Announced in early 1996, this new paradigm and the new drugs revolutionized the treatment of HIV and AIDS in the developed world. A full year before that had happened, Merck and its new chief executive, Ray Gilmartin, had already invested the $200 million needed to build a pair of factories to make Crixivan. The drug was difficult to manufacture and would have to be taken in large amounts—probably for a lifetime. Merck would have to produce a million pounds of it a year. The company waded into this challenge even before the clinical trials were over (but not before activists publicly worried Merck wasn’t doing all it could). As Emini put it, “We went out on a limb big time on this one.”

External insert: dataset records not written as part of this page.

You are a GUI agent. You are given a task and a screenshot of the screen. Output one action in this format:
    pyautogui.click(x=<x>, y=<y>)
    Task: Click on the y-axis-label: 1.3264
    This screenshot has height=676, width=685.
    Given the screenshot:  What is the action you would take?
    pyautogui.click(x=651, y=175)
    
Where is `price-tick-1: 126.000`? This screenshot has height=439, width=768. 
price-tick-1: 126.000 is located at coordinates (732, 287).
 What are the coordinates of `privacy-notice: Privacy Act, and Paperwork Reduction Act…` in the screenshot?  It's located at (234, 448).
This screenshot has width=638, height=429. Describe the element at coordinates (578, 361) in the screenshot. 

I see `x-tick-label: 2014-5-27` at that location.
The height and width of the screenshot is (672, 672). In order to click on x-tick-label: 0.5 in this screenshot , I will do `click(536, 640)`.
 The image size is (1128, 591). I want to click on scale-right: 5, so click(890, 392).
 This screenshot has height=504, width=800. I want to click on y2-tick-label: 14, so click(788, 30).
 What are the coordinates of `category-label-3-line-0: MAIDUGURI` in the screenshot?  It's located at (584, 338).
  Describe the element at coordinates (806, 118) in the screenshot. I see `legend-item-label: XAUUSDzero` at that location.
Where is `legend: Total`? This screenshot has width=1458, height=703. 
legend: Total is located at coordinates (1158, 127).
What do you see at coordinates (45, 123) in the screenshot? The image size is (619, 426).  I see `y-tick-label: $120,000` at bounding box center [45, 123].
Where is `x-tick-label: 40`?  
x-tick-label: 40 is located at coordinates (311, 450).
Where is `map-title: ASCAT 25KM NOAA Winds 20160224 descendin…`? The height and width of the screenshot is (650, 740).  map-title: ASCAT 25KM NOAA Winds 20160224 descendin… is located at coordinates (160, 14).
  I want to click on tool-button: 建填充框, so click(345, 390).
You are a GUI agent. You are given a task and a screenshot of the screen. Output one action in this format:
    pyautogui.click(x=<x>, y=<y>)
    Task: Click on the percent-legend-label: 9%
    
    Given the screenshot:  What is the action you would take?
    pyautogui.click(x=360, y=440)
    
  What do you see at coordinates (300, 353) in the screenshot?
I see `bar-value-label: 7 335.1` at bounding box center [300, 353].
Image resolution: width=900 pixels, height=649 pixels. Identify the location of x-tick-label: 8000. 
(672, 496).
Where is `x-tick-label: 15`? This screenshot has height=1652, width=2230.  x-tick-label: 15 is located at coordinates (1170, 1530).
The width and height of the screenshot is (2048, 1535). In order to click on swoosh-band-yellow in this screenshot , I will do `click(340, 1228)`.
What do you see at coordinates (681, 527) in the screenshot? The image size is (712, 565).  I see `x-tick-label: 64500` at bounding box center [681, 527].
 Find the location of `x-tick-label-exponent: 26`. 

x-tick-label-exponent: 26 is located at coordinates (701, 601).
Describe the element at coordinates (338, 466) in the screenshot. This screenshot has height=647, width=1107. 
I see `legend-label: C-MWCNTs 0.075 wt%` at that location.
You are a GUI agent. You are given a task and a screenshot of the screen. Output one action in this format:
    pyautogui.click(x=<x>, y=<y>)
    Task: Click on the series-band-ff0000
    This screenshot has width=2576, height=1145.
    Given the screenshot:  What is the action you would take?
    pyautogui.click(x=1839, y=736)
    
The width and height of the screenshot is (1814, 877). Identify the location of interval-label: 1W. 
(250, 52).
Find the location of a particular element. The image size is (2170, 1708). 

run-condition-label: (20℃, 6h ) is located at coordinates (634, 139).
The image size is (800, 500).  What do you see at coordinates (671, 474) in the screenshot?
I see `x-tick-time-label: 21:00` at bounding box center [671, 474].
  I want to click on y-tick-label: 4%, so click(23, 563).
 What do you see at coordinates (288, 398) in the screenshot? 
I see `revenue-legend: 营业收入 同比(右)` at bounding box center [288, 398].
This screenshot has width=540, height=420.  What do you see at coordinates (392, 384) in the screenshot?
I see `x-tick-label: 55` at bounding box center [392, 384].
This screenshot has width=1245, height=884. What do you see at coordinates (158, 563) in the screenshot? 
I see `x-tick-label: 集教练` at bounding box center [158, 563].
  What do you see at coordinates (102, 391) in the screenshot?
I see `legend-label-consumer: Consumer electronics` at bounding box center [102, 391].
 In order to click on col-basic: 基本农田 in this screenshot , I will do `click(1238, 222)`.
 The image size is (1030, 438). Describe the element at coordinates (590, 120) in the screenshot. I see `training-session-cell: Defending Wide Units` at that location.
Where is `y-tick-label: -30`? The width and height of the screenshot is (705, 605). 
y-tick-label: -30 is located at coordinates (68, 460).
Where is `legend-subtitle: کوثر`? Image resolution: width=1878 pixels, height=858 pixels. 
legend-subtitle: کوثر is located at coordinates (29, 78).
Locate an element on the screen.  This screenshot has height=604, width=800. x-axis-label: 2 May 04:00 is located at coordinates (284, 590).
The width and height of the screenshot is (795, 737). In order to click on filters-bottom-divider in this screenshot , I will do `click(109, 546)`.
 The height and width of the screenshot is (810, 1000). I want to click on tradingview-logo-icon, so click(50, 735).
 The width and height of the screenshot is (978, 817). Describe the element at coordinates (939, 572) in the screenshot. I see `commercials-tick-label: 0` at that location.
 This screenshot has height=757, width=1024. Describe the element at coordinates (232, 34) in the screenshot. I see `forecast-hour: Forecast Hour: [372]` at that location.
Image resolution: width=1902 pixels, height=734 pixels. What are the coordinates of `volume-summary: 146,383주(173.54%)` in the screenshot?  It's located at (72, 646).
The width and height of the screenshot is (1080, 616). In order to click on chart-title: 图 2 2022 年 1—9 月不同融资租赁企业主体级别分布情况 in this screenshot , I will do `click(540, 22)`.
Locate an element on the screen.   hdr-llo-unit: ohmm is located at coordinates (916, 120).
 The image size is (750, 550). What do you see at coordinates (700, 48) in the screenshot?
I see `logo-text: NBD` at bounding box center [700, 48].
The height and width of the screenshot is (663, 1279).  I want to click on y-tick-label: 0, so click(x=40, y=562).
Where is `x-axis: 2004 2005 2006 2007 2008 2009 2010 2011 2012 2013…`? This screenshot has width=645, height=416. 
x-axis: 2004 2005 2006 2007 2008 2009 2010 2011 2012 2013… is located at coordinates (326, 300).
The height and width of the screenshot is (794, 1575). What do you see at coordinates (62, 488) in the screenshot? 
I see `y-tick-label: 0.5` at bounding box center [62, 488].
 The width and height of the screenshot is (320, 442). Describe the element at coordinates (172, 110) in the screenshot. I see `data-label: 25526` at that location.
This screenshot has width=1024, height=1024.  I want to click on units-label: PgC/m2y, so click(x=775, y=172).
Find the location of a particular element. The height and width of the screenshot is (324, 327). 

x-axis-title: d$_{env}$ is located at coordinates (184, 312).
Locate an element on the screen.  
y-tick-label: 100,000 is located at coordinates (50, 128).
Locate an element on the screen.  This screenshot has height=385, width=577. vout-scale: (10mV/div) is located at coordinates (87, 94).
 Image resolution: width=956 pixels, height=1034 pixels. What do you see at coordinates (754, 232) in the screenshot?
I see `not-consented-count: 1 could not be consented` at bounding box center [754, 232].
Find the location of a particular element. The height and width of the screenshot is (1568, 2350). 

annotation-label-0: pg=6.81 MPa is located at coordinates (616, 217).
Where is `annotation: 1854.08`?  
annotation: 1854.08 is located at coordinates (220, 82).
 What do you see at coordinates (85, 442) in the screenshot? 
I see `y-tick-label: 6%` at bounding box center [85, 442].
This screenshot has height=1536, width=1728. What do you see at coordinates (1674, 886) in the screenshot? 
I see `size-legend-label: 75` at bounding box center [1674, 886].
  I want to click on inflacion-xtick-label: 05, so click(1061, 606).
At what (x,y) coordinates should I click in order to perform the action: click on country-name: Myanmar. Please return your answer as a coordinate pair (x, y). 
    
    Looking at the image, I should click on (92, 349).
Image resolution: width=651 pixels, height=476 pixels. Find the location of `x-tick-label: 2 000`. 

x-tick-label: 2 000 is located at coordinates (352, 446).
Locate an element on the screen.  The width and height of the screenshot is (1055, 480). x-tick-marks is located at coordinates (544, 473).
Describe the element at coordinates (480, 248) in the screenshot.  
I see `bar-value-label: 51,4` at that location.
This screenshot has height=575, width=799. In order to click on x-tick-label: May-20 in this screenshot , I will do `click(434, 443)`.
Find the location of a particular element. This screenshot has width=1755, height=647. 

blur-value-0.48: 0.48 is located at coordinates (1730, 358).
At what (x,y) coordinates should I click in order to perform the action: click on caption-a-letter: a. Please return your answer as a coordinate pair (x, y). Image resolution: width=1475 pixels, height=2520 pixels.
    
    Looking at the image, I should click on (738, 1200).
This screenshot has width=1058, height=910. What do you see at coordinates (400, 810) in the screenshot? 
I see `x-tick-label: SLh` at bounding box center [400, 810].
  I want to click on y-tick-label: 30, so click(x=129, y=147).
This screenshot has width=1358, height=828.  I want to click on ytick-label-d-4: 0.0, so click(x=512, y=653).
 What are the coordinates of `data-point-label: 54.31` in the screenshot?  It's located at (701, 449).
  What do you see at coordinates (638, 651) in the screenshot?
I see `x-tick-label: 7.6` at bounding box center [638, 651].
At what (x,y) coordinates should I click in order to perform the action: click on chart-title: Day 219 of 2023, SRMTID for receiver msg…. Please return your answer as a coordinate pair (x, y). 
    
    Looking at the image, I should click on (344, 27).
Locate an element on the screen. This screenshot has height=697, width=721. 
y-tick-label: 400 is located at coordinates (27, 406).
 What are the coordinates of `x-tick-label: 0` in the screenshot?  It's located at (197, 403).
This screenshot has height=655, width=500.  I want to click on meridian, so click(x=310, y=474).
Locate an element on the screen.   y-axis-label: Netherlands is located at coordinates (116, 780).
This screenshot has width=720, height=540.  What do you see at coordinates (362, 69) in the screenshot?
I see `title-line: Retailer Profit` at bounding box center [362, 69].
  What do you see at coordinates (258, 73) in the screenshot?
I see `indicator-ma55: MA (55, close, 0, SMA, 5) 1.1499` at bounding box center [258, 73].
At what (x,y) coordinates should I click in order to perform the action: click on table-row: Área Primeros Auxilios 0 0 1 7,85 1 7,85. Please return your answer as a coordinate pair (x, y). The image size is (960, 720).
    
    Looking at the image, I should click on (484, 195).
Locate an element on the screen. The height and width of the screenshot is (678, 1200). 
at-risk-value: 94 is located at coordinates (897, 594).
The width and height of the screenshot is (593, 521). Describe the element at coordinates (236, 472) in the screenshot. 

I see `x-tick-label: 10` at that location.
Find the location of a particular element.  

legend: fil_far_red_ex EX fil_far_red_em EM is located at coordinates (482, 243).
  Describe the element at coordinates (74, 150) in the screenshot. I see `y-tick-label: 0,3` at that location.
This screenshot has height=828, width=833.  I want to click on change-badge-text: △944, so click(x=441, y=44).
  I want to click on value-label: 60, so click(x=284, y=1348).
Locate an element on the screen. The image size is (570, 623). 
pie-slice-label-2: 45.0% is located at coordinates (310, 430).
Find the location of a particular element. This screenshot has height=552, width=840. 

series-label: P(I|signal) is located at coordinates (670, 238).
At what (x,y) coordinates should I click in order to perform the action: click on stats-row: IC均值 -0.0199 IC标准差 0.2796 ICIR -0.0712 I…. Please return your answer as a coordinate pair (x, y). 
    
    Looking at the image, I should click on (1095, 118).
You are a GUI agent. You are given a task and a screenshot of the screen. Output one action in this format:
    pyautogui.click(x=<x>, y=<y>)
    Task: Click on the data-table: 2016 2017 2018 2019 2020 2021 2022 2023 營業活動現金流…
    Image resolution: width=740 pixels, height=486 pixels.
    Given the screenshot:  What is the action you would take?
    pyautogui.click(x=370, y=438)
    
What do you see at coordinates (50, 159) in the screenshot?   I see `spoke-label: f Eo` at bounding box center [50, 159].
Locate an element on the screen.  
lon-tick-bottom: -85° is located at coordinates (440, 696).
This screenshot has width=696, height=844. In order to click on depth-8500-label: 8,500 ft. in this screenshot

Subsequent events proved it well worth the risk. In the United States a dramatic decline in death rates followed the introduction of combination therapy employing Crixivan and other protease inhibitors. In Europe, too, the new drug cocktails and new concept of treatment produced almost unbelievable results. People who had been preparing their affairs for an imminent death were instead resuming their normal lives. This was happening not just to a handful of the fortunate few but to large numbers of those suffering from AIDS. Those whose infections had not progressed to AIDS now had hope their immune systems could control the infections indefinitely.

Problems still abounded. The search for a vaccine continued at Merck and other laboratories as the pandemic cut an even larger swath through African, Latin American, and Asian populations. The vast majority of those infected in the poorer nations would never be able to afford drug therapy; in some countries they did not even have fresh water, let alone the expensive medical infrastructure required for successful combination treatment. The cost of the new drugs in the United States and elsewhere drew vociferous complaints from activists, physicians, and public health authorities. Meanwhile, the Darwinian struggle for survival continued, and Emini and Condra worried that the virus might someday develop resistance even to the cocktails.

The viral target was still moving. But they could be satisfied for the moment that they and their hundreds of coworkers had hit it squarely, disrupting its smooth progress decisively—at least in the developed world. Ten years of research had yielded a new product, a new therapeutic paradigm, and new hope for millions of patients. That was enough to steady them for the next round in a fight that may never end.